4. The second ^ gets read. 4 gets re-associated to it because of the right-associativity. Then that construct gets associated to the first ^ as the right operand.
5. 3 gets read. It gets associated to the second ^.
6. The third ^ gets read. 3 gets re-associated to it because of the right-associativity. Then that construct gets associated to the second ^ as the right operand.
7. 2 gets read. It gets associated to the third ^.

Resulting in the parse tree 5^(4^(3^2)), which can be evaluated depth-first, starting at the top node (the first ^):

1. The evaluator walks down the tree, from the first, over the second, to the third ^.
2. It evaluates it: 3² = 9. Then it puts the result in place of that expression branch, as the second operand of the above (second) ^.
3. It goes one up, and evaluates resulted expression: 4⁹ = 262144. Then it puts the result in place of that expression branch, as the second operand of the above (first) ^.
4. Again, it goes one up, and evaluates resulted expression: 5²⁶²¹⁴⁴ ≈ 6.2060699 × 10¹⁸³²³⁰. This then becomes the remaining result, and therefore, the evaluation finished successfully.

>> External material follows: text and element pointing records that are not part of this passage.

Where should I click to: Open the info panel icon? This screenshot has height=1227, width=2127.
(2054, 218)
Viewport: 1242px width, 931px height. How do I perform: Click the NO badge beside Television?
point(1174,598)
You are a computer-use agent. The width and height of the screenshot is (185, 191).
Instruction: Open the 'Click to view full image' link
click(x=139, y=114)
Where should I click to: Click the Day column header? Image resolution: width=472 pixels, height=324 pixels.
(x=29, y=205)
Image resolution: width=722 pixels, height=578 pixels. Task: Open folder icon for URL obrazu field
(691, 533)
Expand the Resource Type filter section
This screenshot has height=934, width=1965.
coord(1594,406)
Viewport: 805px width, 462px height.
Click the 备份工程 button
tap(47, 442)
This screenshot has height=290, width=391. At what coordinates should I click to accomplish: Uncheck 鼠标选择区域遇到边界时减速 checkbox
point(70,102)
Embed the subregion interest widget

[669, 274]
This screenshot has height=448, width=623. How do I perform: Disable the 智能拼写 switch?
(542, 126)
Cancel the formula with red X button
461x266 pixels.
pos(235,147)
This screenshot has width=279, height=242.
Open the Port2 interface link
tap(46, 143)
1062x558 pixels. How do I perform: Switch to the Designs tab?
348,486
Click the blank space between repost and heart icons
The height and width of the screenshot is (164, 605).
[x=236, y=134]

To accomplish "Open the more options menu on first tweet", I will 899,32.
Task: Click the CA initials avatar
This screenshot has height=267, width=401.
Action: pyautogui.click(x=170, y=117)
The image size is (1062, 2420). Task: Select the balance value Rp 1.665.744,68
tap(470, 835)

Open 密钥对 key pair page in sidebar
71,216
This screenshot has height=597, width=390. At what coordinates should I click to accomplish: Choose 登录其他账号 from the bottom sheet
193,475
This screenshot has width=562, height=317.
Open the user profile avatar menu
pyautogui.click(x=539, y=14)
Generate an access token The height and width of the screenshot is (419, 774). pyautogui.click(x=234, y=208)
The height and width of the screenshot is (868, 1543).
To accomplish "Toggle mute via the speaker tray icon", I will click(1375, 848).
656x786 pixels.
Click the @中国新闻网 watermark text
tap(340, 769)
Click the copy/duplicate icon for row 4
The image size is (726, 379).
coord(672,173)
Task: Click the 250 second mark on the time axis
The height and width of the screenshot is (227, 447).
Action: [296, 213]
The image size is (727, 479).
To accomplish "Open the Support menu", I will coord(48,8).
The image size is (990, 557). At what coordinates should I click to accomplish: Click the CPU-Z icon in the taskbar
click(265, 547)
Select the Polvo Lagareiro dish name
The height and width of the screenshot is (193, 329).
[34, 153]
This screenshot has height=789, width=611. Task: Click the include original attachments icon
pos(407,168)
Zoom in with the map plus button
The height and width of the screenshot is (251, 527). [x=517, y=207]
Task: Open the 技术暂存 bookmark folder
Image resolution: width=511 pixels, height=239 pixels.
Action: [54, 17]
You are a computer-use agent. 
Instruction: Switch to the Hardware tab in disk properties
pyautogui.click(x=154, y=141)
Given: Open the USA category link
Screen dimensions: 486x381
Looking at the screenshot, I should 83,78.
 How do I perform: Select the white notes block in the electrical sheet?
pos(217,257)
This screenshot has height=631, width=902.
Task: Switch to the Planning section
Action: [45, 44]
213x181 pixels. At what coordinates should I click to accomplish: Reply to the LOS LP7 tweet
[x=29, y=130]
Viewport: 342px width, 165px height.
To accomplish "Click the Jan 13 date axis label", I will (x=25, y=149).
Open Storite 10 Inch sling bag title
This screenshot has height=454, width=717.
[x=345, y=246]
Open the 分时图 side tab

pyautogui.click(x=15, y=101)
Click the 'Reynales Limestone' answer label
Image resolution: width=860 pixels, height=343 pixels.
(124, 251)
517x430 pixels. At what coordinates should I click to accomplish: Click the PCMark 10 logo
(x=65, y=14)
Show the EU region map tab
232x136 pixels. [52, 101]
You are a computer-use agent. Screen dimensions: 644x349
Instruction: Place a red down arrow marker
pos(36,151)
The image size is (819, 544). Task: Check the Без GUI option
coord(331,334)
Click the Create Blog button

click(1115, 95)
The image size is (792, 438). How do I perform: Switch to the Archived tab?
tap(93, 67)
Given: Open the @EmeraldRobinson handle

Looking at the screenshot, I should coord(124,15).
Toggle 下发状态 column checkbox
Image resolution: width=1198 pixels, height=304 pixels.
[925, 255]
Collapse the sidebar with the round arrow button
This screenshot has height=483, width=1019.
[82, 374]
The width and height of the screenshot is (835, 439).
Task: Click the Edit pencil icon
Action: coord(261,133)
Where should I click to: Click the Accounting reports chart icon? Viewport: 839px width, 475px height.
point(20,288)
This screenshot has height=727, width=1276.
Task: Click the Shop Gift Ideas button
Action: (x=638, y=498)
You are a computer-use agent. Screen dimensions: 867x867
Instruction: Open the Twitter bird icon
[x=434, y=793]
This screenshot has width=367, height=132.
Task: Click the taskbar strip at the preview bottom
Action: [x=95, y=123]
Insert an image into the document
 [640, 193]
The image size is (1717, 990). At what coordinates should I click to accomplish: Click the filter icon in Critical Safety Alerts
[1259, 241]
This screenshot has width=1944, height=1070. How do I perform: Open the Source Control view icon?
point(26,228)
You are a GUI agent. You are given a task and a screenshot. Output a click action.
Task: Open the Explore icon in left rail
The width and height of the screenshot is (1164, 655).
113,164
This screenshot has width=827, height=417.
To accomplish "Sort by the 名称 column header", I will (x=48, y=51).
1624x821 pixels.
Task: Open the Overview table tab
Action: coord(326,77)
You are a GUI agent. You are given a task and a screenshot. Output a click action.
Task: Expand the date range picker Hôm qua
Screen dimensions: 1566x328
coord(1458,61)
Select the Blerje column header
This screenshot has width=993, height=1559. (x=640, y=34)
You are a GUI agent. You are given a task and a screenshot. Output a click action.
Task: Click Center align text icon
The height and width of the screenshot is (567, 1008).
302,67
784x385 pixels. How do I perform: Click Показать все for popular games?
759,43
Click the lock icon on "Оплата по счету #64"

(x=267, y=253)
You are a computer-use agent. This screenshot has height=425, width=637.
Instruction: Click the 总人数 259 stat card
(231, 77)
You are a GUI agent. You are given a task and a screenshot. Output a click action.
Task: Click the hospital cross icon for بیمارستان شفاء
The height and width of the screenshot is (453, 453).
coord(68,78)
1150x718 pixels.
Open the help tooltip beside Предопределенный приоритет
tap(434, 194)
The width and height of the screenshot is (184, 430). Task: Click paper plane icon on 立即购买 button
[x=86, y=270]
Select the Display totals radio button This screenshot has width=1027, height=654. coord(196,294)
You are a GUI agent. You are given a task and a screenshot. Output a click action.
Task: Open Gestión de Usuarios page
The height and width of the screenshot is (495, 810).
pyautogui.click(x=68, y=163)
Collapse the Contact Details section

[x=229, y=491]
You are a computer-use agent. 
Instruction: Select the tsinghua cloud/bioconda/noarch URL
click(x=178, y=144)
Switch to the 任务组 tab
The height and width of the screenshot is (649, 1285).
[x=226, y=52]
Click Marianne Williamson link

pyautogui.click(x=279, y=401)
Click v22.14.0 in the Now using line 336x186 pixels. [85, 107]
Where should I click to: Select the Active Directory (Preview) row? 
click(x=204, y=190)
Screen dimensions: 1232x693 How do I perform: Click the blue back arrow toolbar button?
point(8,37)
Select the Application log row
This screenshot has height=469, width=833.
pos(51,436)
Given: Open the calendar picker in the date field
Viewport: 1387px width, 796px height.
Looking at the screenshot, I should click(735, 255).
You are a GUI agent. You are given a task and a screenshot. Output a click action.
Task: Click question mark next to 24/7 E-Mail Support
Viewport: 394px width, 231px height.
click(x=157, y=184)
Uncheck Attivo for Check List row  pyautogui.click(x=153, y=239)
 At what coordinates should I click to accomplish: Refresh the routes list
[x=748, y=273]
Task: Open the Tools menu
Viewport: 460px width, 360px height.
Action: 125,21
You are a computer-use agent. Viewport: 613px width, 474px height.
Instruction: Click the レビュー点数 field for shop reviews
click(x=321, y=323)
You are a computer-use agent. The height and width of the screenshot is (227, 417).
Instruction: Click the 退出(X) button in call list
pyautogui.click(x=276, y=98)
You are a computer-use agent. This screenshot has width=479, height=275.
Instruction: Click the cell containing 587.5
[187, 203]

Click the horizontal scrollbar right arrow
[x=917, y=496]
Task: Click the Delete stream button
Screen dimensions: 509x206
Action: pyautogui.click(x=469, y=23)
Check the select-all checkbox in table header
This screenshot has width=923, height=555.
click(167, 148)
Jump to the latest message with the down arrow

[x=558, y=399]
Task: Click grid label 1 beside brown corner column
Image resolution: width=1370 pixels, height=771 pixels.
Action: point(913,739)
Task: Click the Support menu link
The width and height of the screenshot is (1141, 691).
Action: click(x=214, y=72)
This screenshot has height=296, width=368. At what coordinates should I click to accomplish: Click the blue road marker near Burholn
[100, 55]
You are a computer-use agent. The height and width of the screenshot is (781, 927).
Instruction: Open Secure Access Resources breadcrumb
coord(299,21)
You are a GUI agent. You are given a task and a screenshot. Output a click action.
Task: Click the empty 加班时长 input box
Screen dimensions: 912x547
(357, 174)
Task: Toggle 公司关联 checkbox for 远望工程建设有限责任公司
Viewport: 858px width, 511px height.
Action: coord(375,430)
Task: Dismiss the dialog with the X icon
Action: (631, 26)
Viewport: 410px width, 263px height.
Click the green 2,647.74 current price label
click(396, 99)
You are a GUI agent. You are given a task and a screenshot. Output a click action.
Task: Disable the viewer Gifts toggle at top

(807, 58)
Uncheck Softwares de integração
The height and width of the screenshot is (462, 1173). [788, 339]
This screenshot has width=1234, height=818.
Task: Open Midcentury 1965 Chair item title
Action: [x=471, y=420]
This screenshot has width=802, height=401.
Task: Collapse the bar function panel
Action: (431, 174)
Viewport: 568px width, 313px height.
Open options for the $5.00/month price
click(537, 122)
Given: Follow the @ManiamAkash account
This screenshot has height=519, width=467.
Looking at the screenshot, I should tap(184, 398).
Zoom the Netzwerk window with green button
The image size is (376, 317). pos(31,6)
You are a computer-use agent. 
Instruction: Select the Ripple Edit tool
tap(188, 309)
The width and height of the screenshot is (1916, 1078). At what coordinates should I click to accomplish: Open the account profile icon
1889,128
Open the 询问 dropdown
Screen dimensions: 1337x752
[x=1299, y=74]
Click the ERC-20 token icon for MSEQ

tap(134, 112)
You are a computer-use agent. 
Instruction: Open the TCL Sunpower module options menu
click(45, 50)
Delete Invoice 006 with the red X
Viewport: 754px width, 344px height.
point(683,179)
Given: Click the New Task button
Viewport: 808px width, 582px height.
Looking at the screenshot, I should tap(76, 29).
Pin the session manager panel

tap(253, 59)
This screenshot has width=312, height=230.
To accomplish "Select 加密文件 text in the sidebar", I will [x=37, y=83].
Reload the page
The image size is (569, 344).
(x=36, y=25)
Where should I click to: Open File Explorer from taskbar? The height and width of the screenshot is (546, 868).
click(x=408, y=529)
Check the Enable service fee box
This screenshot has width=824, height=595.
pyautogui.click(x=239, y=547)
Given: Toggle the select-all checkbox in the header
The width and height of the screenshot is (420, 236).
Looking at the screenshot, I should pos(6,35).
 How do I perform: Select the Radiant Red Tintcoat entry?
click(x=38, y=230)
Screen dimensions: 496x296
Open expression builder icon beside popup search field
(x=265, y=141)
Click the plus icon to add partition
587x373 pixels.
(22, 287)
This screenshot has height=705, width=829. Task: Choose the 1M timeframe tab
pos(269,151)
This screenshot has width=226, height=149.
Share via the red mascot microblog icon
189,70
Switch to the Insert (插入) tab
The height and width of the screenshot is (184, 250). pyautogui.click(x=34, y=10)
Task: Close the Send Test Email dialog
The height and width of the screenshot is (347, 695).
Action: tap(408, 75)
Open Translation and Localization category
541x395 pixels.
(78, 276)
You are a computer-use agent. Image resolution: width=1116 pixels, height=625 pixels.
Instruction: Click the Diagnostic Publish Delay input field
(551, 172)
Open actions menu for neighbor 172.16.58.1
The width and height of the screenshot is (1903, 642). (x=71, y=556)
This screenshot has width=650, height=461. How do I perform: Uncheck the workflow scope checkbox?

A left-associative evaluation would have resulted in the parse tree ((5^4)^3)^2 and the completely different results 625, 244140625 and finally ~5.9604645 × 10¹⁶.

Right-associativity of assignment operators

Assignment operators in imperative programming languages are usually defined to be right-associative. For example, in C, the assignment a = b is an expression that returns a value (namely, b converted to the type of a) with the side effect of setting a to this value. An assignment can be performed in the middle of an expression. (An expression can be made into a statement by following it with a semicolon; i.e. a = b is an expression but a = b; is a statement). The right-associativity of the = operator allows expressions such as a = b = c to be interpreted as a = (b = c), thereby setting both a and b to the value of c. The alternative (a = b) = c does not make sense because a = b is not an lvalue.